• Black Bart (unregistered)

    Someone just learned about recursion, and it became the tool of choice for the next several weeks.

    When you have a hammer in your hand, everything becomes a nail.

  • gallier2 (unregistered)

    Not cool to write a 0 byte before the buffer if the string has length 0 and there is a ' ' before it. This seems quite low odd case but it can happen if you use a pointer to scan a longer string with trailing blanks, and passing that pointer to that function.

    The recursion is of course another wtf.

  • eVil (unregistered)

    Presumably...

    unsigned int strlen(char* str) { if (str[0] == '\0') { return 0; } return 1 + strlen(str + 1); }

  • Your Name * (unregistered)

    So what?

    Sure, could be more robust, but it is working as intended.
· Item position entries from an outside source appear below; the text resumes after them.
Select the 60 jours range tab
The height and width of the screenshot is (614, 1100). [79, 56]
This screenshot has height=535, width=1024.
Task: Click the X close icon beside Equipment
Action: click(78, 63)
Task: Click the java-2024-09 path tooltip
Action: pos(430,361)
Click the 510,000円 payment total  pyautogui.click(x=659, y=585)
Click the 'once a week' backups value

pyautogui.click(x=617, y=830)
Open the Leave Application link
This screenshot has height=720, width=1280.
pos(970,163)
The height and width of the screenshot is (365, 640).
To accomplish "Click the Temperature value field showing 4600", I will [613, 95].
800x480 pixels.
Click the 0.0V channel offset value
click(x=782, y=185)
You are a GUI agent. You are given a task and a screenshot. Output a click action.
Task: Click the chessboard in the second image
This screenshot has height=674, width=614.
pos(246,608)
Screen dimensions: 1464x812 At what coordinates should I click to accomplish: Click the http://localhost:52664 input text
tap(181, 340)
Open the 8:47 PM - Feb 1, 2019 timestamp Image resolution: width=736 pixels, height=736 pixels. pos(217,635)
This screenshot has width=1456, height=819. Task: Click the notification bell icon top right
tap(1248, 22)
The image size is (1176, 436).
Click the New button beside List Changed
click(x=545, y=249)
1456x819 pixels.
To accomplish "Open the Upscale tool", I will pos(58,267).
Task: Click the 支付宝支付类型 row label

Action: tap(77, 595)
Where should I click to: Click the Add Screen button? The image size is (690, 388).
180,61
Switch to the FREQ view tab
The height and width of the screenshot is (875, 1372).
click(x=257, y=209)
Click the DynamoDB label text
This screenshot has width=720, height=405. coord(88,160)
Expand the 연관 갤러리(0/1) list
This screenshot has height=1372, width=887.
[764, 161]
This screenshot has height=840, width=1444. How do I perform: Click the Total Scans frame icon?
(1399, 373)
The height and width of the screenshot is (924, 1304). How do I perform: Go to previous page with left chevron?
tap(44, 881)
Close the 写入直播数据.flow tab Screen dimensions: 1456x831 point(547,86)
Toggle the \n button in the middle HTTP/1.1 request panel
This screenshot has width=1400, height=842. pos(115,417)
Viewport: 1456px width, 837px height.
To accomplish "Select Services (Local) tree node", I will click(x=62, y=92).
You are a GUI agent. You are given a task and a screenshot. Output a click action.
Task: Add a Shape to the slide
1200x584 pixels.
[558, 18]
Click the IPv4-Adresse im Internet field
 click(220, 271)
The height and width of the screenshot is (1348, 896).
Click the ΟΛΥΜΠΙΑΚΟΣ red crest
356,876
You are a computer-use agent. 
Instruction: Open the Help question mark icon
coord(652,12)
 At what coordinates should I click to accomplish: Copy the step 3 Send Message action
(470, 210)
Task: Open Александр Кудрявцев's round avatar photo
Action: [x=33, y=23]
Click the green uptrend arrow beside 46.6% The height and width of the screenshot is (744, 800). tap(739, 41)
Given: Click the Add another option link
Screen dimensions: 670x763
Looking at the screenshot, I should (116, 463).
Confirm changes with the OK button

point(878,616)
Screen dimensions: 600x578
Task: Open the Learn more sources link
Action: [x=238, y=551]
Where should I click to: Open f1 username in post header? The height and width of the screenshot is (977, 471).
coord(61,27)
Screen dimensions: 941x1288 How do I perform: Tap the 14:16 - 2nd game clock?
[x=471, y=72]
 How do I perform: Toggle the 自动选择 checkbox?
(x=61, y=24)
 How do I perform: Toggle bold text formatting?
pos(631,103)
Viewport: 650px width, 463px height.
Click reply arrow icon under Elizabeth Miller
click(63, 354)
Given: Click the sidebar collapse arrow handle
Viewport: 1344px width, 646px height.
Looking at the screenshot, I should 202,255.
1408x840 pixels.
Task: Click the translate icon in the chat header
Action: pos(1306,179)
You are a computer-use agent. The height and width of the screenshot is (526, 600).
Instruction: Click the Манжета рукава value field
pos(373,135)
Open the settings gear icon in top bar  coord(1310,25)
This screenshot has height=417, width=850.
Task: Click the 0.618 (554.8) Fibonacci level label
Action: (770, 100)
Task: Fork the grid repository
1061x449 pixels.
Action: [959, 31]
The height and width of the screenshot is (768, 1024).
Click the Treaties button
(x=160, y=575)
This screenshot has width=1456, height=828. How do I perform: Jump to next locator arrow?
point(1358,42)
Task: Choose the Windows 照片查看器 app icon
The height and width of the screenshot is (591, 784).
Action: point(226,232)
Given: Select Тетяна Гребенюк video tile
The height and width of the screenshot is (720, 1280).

Any decent modern C compiler will eliminate the tail recursion anyway.

    IMHO this is far from TDWTF material.

  • Not That Paul (unregistered)

    C: All the power of Assembly with most of the flexibility.

  • gallier2 (unregistered) in reply to Your Name *

    It is because of the (potential) buffer underflow, arithmetic overflow (using int instead of size_t can be fatal on 64bit machines), and one should not rely on compiler optimizations to excuse poor algorithmic skills. C compilers have a very hard time to optimize some stuff that is trivial in other languages, especially when using pointers (the aliasing issue is a bitch).

  • Tero T. (unregistered)

    Maybe the coder had some background in Prolog programming.

  • Sean (unregistered)

    This is C; it's going to run pretty darn fast. And no matter how you implement it (or let someone else implement it) string processing by its very nature involves looping over characters until you do or don't find something. So those who say "OMFG what if there's a lot of spaces" are in the same category as those who say "moar XML!" -- they just don't understand what's actually happening inside the machine.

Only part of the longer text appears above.